The data -
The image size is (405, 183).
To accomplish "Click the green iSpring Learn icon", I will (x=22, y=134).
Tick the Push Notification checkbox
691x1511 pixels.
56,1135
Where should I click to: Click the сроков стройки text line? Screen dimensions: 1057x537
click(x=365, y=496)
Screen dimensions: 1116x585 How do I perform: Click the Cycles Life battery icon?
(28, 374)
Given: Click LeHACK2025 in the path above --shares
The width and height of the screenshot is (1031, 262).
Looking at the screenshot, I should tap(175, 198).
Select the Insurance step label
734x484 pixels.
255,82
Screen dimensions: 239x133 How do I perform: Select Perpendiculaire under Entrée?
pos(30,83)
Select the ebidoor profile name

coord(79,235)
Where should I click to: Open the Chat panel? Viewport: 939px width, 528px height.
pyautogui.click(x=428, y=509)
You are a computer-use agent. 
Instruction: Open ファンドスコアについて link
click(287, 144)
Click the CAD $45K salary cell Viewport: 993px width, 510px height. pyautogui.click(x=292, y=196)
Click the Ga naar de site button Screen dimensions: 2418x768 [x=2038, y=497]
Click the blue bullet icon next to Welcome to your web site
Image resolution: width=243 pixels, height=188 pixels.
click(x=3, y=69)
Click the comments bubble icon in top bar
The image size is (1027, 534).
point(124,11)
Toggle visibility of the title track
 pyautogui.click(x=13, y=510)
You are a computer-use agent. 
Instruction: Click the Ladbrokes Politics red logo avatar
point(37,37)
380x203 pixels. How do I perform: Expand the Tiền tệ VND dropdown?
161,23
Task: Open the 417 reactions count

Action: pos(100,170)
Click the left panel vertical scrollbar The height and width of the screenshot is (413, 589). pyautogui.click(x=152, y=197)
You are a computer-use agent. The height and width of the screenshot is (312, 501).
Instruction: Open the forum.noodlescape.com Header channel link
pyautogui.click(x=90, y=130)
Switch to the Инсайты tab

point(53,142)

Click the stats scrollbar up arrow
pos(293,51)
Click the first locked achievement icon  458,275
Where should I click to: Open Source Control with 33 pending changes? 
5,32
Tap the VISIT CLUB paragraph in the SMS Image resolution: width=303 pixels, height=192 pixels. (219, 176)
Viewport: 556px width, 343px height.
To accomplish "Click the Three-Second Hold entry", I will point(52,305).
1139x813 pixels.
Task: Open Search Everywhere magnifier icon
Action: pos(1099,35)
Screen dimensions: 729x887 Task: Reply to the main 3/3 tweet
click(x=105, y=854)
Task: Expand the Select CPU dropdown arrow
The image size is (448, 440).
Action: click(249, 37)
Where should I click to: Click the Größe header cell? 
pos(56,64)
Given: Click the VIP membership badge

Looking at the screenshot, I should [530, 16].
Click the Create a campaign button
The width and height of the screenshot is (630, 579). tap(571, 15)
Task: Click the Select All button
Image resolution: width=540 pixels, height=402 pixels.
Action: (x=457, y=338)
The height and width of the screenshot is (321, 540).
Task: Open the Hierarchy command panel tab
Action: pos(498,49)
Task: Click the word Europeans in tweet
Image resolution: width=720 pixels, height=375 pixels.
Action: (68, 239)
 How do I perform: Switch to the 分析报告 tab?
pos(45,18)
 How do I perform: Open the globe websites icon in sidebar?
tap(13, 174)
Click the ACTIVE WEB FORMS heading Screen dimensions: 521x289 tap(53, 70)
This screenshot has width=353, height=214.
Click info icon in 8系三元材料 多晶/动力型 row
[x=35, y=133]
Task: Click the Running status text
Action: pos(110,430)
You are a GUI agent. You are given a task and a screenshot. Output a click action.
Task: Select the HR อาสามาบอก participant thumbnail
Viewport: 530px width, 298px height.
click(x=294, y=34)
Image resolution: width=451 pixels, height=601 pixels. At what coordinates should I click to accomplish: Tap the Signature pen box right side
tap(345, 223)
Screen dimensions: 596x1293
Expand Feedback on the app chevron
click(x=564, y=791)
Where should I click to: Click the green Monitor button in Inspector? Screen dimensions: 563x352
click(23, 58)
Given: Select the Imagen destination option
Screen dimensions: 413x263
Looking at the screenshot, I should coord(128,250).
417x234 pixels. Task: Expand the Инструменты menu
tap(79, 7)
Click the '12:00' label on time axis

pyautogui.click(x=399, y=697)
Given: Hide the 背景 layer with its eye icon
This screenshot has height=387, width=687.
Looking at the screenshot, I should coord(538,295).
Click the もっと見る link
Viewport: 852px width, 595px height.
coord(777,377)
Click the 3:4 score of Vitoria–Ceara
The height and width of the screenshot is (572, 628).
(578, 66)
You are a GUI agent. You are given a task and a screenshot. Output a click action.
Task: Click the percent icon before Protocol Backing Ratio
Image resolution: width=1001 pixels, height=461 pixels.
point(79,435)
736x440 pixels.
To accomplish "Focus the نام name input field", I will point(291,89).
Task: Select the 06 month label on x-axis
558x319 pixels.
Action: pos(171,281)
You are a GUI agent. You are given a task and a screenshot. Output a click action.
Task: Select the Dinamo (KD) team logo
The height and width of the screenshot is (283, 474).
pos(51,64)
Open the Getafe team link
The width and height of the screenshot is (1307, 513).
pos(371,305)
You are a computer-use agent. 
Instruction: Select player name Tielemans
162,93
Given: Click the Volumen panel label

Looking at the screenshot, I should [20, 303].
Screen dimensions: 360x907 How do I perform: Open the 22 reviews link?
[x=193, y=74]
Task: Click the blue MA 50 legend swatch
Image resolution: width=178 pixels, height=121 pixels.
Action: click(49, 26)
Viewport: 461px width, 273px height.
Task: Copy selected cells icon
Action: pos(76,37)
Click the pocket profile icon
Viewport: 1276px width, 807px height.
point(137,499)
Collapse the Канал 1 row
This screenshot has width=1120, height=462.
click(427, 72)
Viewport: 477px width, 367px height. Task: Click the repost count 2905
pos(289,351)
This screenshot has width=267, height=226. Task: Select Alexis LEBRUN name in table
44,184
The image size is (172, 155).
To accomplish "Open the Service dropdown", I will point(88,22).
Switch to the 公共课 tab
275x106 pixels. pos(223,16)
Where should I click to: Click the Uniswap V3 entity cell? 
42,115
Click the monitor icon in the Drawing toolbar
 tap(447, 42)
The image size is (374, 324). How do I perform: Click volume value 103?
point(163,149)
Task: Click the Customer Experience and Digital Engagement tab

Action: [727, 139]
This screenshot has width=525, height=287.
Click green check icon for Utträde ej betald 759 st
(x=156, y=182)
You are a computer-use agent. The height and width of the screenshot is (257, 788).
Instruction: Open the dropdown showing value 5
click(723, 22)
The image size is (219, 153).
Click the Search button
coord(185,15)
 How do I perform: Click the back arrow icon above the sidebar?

What is required - Every line above needs to be repeated exactly as shown.

Problem solution -
The image size is (405, 183).
To accomplish "Click the green iSpring Learn icon", I will (x=22, y=134).
Tick the Push Notification checkbox
691x1511 pixels.
56,1135
Where should I click to: Click the сроков стройки text line? Screen dimensions: 1057x537
click(x=365, y=496)
Screen dimensions: 1116x585 How do I perform: Click the Cycles Life battery icon?
(28, 374)
Given: Click LeHACK2025 in the path above --shares
The width and height of the screenshot is (1031, 262).
Looking at the screenshot, I should tap(175, 198).
Select the Insurance step label
734x484 pixels.
255,82
Screen dimensions: 239x133 How do I perform: Select Perpendiculaire under Entrée?
pos(30,83)
Select the ebidoor profile name

coord(79,235)
Where should I click to: Open the Chat panel? Viewport: 939px width, 528px height.
pyautogui.click(x=428, y=509)
You are a computer-use agent. 
Instruction: Open ファンドスコアについて link
click(287, 144)
Click the CAD $45K salary cell Viewport: 993px width, 510px height. pyautogui.click(x=292, y=196)
Click the Ga naar de site button Screen dimensions: 2418x768 [x=2038, y=497]
Click the blue bullet icon next to Welcome to your web site
Image resolution: width=243 pixels, height=188 pixels.
click(x=3, y=69)
Click the comments bubble icon in top bar
The image size is (1027, 534).
point(124,11)
Toggle visibility of the title track
 pyautogui.click(x=13, y=510)
You are a computer-use agent. 
Instruction: Click the Ladbrokes Politics red logo avatar
point(37,37)
380x203 pixels. How do I perform: Expand the Tiền tệ VND dropdown?
161,23
Task: Open the 417 reactions count

Action: pos(100,170)
Click the left panel vertical scrollbar The height and width of the screenshot is (413, 589). pyautogui.click(x=152, y=197)
You are a computer-use agent. The height and width of the screenshot is (312, 501).
Instruction: Open the forum.noodlescape.com Header channel link
pyautogui.click(x=90, y=130)
Switch to the Инсайты tab

point(53,142)

Click the stats scrollbar up arrow
pos(293,51)
Click the first locked achievement icon  458,275
Where should I click to: Open Source Control with 33 pending changes? 
5,32
Tap the VISIT CLUB paragraph in the SMS Image resolution: width=303 pixels, height=192 pixels. (219, 176)
Viewport: 556px width, 343px height.
To accomplish "Click the Three-Second Hold entry", I will point(52,305).
1139x813 pixels.
Task: Open Search Everywhere magnifier icon
Action: pos(1099,35)
Screen dimensions: 729x887 Task: Reply to the main 3/3 tweet
click(x=105, y=854)
Task: Expand the Select CPU dropdown arrow
The image size is (448, 440).
Action: click(249, 37)
Where should I click to: Click the Größe header cell? 
pos(56,64)
Given: Click the VIP membership badge

Looking at the screenshot, I should [530, 16].
Click the Create a campaign button
The width and height of the screenshot is (630, 579). tap(571, 15)
Task: Click the Select All button
Image resolution: width=540 pixels, height=402 pixels.
Action: (x=457, y=338)
The height and width of the screenshot is (321, 540).
Task: Open the Hierarchy command panel tab
Action: pos(498,49)
Task: Click the word Europeans in tweet
Image resolution: width=720 pixels, height=375 pixels.
Action: (68, 239)
 How do I perform: Switch to the 分析报告 tab?
pos(45,18)
 How do I perform: Open the globe websites icon in sidebar?
tap(13, 174)
Click the ACTIVE WEB FORMS heading Screen dimensions: 521x289 tap(53, 70)
This screenshot has width=353, height=214.
Click info icon in 8系三元材料 多晶/动力型 row
[x=35, y=133]
Task: Click the Running status text
Action: pos(110,430)
You are a GUI agent. You are given a task and a screenshot. Output a click action.
Task: Select the HR อาสามาบอก participant thumbnail
Viewport: 530px width, 298px height.
click(x=294, y=34)
Image resolution: width=451 pixels, height=601 pixels. At what coordinates should I click to accomplish: Tap the Signature pen box right side
tap(345, 223)
Screen dimensions: 596x1293
Expand Feedback on the app chevron
click(x=564, y=791)
Where should I click to: Click the green Monitor button in Inspector? Screen dimensions: 563x352
click(23, 58)
Given: Select the Imagen destination option
Screen dimensions: 413x263
Looking at the screenshot, I should coord(128,250).
417x234 pixels. Task: Expand the Инструменты menu
tap(79, 7)
Click the '12:00' label on time axis

pyautogui.click(x=399, y=697)
Given: Hide the 背景 layer with its eye icon
This screenshot has height=387, width=687.
Looking at the screenshot, I should coord(538,295).
Click the もっと見る link
Viewport: 852px width, 595px height.
coord(777,377)
Click the 3:4 score of Vitoria–Ceara
The height and width of the screenshot is (572, 628).
(578, 66)
You are a GUI agent. You are given a task and a screenshot. Output a click action.
Task: Click the percent icon before Protocol Backing Ratio
Image resolution: width=1001 pixels, height=461 pixels.
point(79,435)
736x440 pixels.
To accomplish "Focus the نام name input field", I will point(291,89).
Task: Select the 06 month label on x-axis
558x319 pixels.
Action: pos(171,281)
You are a GUI agent. You are given a task and a screenshot. Output a click action.
Task: Select the Dinamo (KD) team logo
The height and width of the screenshot is (283, 474).
pos(51,64)
Open the Getafe team link
The width and height of the screenshot is (1307, 513).
pos(371,305)
You are a computer-use agent. 
Instruction: Select player name Tielemans
162,93
Given: Click the Volumen panel label

Looking at the screenshot, I should [20, 303].
Screen dimensions: 360x907 How do I perform: Open the 22 reviews link?
[x=193, y=74]
Task: Click the blue MA 50 legend swatch
Image resolution: width=178 pixels, height=121 pixels.
Action: click(49, 26)
Viewport: 461px width, 273px height.
Task: Copy selected cells icon
Action: pos(76,37)
Click the pocket profile icon
Viewport: 1276px width, 807px height.
point(137,499)
Collapse the Канал 1 row
This screenshot has width=1120, height=462.
click(427, 72)
Viewport: 477px width, 367px height. Task: Click the repost count 2905
pos(289,351)
This screenshot has width=267, height=226. Task: Select Alexis LEBRUN name in table
44,184
The image size is (172, 155).
To accomplish "Open the Service dropdown", I will point(88,22).
Switch to the 公共课 tab
275x106 pixels. pos(223,16)
Where should I click to: Click the Uniswap V3 entity cell? 
42,115
Click the monitor icon in the Drawing toolbar
 tap(447, 42)
The image size is (374, 324). How do I perform: Click volume value 103?
point(163,149)
Task: Click the Customer Experience and Digital Engagement tab

Action: [727, 139]
This screenshot has width=525, height=287.
Click green check icon for Utträde ej betald 759 st
(x=156, y=182)
You are a computer-use agent. The height and width of the screenshot is (257, 788).
Instruction: Open the dropdown showing value 5
click(723, 22)
The image size is (219, 153).
Click the Search button
coord(185,15)
 How do I perform: Click the back arrow icon above the sidebar?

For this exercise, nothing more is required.